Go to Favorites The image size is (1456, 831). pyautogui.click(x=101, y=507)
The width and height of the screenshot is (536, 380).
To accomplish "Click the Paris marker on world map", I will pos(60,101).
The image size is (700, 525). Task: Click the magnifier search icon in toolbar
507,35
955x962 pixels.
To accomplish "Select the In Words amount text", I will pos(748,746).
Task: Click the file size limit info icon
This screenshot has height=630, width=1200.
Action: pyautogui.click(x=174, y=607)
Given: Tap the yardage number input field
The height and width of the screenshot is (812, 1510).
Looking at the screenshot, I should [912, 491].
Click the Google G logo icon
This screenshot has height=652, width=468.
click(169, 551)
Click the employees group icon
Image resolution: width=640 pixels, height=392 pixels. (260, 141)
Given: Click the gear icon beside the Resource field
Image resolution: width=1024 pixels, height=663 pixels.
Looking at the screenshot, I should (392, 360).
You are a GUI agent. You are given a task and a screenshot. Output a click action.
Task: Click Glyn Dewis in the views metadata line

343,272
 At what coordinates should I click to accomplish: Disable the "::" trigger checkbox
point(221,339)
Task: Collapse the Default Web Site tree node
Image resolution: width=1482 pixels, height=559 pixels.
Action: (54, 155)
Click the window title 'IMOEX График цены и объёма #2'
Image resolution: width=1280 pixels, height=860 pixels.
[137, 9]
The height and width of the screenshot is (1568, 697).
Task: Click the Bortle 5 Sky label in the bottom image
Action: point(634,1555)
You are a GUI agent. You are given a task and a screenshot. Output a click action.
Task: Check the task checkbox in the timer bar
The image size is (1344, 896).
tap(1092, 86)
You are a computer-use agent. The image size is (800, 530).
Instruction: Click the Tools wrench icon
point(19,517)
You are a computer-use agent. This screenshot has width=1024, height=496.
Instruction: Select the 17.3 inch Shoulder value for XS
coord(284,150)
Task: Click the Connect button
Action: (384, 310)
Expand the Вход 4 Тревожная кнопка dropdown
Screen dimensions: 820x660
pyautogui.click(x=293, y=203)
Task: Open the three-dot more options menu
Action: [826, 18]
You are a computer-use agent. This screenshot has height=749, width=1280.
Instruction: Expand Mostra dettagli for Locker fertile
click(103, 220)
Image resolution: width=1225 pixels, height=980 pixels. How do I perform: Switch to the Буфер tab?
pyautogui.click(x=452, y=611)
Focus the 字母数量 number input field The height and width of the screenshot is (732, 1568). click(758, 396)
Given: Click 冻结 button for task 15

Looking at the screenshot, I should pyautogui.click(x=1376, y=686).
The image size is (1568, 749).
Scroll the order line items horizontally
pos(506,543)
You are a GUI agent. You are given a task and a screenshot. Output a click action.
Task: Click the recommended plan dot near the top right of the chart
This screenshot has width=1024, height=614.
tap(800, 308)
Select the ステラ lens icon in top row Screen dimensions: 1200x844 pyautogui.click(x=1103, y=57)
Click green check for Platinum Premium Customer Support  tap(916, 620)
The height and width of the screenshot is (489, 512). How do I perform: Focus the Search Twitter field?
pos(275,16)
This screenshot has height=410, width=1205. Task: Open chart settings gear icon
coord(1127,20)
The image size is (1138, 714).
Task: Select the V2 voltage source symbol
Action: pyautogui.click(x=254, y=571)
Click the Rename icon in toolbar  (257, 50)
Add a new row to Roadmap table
= = = = = = =
### Prompt
Write all of the data above again, exactly as given.

### Task output
Go to Favorites The image size is (1456, 831). pyautogui.click(x=101, y=507)
The width and height of the screenshot is (536, 380).
To accomplish "Click the Paris marker on world map", I will pos(60,101).
The image size is (700, 525). Task: Click the magnifier search icon in toolbar
507,35
955x962 pixels.
To accomplish "Select the In Words amount text", I will pos(748,746).
Task: Click the file size limit info icon
This screenshot has height=630, width=1200.
Action: pyautogui.click(x=174, y=607)
Given: Tap the yardage number input field
The height and width of the screenshot is (812, 1510).
Looking at the screenshot, I should [912, 491].
Click the Google G logo icon
This screenshot has height=652, width=468.
click(169, 551)
Click the employees group icon
Image resolution: width=640 pixels, height=392 pixels. (260, 141)
Given: Click the gear icon beside the Resource field
Image resolution: width=1024 pixels, height=663 pixels.
Looking at the screenshot, I should (392, 360).
You are a GUI agent. You are given a task and a screenshot. Output a click action.
Task: Click Glyn Dewis in the views metadata line

343,272
 At what coordinates should I click to accomplish: Disable the "::" trigger checkbox
point(221,339)
Task: Collapse the Default Web Site tree node
Image resolution: width=1482 pixels, height=559 pixels.
Action: (54, 155)
Click the window title 'IMOEX График цены и объёма #2'
Image resolution: width=1280 pixels, height=860 pixels.
[137, 9]
The height and width of the screenshot is (1568, 697).
Task: Click the Bortle 5 Sky label in the bottom image
Action: point(634,1555)
You are a GUI agent. You are given a task and a screenshot. Output a click action.
Task: Check the task checkbox in the timer bar
The image size is (1344, 896).
tap(1092, 86)
You are a computer-use agent. The image size is (800, 530).
Instruction: Click the Tools wrench icon
point(19,517)
You are a computer-use agent. This screenshot has width=1024, height=496.
Instruction: Select the 17.3 inch Shoulder value for XS
coord(284,150)
Task: Click the Connect button
Action: (384, 310)
Expand the Вход 4 Тревожная кнопка dropdown
Screen dimensions: 820x660
pyautogui.click(x=293, y=203)
Task: Open the three-dot more options menu
Action: [826, 18]
You are a computer-use agent. This screenshot has height=749, width=1280.
Instruction: Expand Mostra dettagli for Locker fertile
click(103, 220)
Image resolution: width=1225 pixels, height=980 pixels. How do I perform: Switch to the Буфер tab?
pyautogui.click(x=452, y=611)
Focus the 字母数量 number input field The height and width of the screenshot is (732, 1568). click(758, 396)
Given: Click 冻结 button for task 15

Looking at the screenshot, I should pyautogui.click(x=1376, y=686).
The image size is (1568, 749).
Scroll the order line items horizontally
pos(506,543)
You are a GUI agent. You are given a task and a screenshot. Output a click action.
Task: Click the recommended plan dot near the top right of the chart
This screenshot has width=1024, height=614.
tap(800, 308)
Select the ステラ lens icon in top row Screen dimensions: 1200x844 pyautogui.click(x=1103, y=57)
Click green check for Platinum Premium Customer Support  tap(916, 620)
The height and width of the screenshot is (489, 512). How do I perform: Focus the Search Twitter field?
pos(275,16)
This screenshot has height=410, width=1205. Task: Open chart settings gear icon
coord(1127,20)
The image size is (1138, 714).
Task: Select the V2 voltage source symbol
Action: pyautogui.click(x=254, y=571)
Click the Rename icon in toolbar  (257, 50)
Add a new row to Roadmap table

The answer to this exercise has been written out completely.